— Exercise directions —
Please lay out the rows below as a JSON list of strings, one string per line, with blank lines left out.
====== Raw data ======
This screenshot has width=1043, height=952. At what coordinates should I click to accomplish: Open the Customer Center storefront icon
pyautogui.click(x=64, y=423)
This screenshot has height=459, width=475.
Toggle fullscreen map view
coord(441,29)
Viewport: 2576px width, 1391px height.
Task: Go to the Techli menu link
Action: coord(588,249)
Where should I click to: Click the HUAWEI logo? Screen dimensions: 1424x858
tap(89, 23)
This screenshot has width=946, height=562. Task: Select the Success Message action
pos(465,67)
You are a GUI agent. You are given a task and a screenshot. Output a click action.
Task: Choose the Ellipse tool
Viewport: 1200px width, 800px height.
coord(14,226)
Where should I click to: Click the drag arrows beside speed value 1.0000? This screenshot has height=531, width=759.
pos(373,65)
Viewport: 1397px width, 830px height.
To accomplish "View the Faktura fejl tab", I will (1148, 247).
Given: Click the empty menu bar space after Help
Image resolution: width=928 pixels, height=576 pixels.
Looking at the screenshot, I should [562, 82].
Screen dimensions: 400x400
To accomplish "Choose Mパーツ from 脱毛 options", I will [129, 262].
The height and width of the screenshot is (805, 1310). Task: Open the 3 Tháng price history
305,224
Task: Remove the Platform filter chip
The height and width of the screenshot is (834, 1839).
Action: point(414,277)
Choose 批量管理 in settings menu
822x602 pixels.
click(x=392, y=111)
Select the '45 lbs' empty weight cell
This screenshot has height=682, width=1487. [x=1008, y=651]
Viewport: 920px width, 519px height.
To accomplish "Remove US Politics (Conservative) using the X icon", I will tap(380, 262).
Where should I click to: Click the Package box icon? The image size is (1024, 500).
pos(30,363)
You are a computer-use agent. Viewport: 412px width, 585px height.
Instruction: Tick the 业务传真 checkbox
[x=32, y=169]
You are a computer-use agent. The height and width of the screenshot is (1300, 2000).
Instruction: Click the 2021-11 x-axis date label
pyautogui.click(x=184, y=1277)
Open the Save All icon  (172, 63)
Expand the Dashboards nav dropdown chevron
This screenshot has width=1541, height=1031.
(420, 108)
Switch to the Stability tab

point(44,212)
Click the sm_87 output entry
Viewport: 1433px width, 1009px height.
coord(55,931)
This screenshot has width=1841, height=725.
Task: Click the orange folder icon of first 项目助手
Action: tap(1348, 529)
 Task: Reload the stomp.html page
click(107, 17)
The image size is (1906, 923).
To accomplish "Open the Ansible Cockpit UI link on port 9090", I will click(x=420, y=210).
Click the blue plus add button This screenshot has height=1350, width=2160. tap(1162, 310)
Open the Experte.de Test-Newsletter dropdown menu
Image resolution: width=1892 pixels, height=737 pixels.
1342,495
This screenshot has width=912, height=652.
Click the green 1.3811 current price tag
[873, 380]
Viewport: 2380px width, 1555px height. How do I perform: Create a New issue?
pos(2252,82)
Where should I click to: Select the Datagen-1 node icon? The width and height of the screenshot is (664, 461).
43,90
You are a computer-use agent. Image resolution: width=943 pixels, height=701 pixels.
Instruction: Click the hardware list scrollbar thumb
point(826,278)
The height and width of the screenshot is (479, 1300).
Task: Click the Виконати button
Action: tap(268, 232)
======
— Solution for this problem —
[
  "This screenshot has width=1043, height=952. At what coordinates should I click to accomplish: Open the Customer Center storefront icon",
  "pyautogui.click(x=64, y=423)",
  "This screenshot has height=459, width=475.",
  "Toggle fullscreen map view",
  "coord(441,29)",
  "Viewport: 2576px width, 1391px height.",
  "Task: Go to the Techli menu link",
  "Action: coord(588,249)",
  "Where should I click to: Click the HUAWEI logo? Screen dimensions: 1424x858",
  "tap(89, 23)",
  "This screenshot has width=946, height=562. Task: Select the Success Message action",
  "pos(465,67)",
  "You are a GUI agent. You are given a task and a screenshot. Output a click action.",
  "Task: Choose the Ellipse tool",
  "Viewport: 1200px width, 800px height.",
  "coord(14,226)",
  "Where should I click to: Click the drag arrows beside speed value 1.0000? This screenshot has height=531, width=759.",
  "pos(373,65)",
  "Viewport: 1397px width, 830px height.",
  "To accomplish \"View the Faktura fejl tab\", I will (1148, 247).",
  "Given: Click the empty menu bar space after Help",
  "Image resolution: width=928 pixels, height=576 pixels.",
  "Looking at the screenshot, I should [562, 82].",
  "Screen dimensions: 400x400",
  "To accomplish \"Choose Mパーツ from 脱毛 options\", I will [129, 262].",
  "The height and width of the screenshot is (805, 1310). Task: Open the 3 Tháng price history",
  "305,224",
  "Task: Remove the Platform filter chip",
  "The height and width of the screenshot is (834, 1839).",
  "Action: point(414,277)",
  "Choose 批量管理 in settings menu",
  "822x602 pixels.",
  "click(x=392, y=111)",
  "Select the '45 lbs' empty weight cell",
  "This screenshot has height=682, width=1487. [x=1008, y=651]",
  "Viewport: 920px width, 519px height.",
  "To accomplish \"Remove US Politics (Conservative) using the X icon\", I will tap(380, 262).",
  "Where should I click to: Click the Package box icon? The image size is (1024, 500).",
  "pos(30,363)",
  "You are a computer-use agent. Viewport: 412px width, 585px height.",
  "Instruction: Tick the 业务传真 checkbox",
  "[x=32, y=169]",
  "You are a computer-use agent. The height and width of the screenshot is (1300, 2000).",
  "Instruction: Click the 2021-11 x-axis date label",
  "pyautogui.click(x=184, y=1277)",
  "Open the Save All icon  (172, 63)",
  "Expand the Dashboards nav dropdown chevron",
  "This screenshot has width=1541, height=1031.",
  "(420, 108)",
  "Switch to the Stability tab",
  "point(44,212)",
  "Click the sm_87 output entry",
  "Viewport: 1433px width, 1009px height.",
  "coord(55,931)",
  "This screenshot has width=1841, height=725.",
  "Task: Click the orange folder icon of first 项目助手",
  "Action: tap(1348, 529)",
  " Task: Reload the stomp.html page",
  "click(107, 17)",
  "The image size is (1906, 923).",
  "To accomplish \"Open the Ansible Cockpit UI link on port 9090\", I will click(x=420, y=210).",
  "Click the blue plus add button This screenshot has height=1350, width=2160. tap(1162, 310)",
  "Open the Experte.de Test-Newsletter dropdown menu",
  "Image resolution: width=1892 pixels, height=737 pixels.",
  "1342,495",
  "This screenshot has width=912, height=652.",
  "Click the green 1.3811 current price tag",
  "[873, 380]",
  "Viewport: 2380px width, 1555px height. How do I perform: Create a New issue?",
  "pos(2252,82)",
  "Where should I click to: Select the Datagen-1 node icon? The width and height of the screenshot is (664, 461).",
  "43,90",
  "You are a computer-use agent. Image resolution: width=943 pixels, height=701 pixels.",
  "Instruction: Click the hardware list scrollbar thumb",
  "point(826,278)",
  "The height and width of the screenshot is (479, 1300).",
  "Task: Click the Виконати button",
  "Action: tap(268, 232)"
]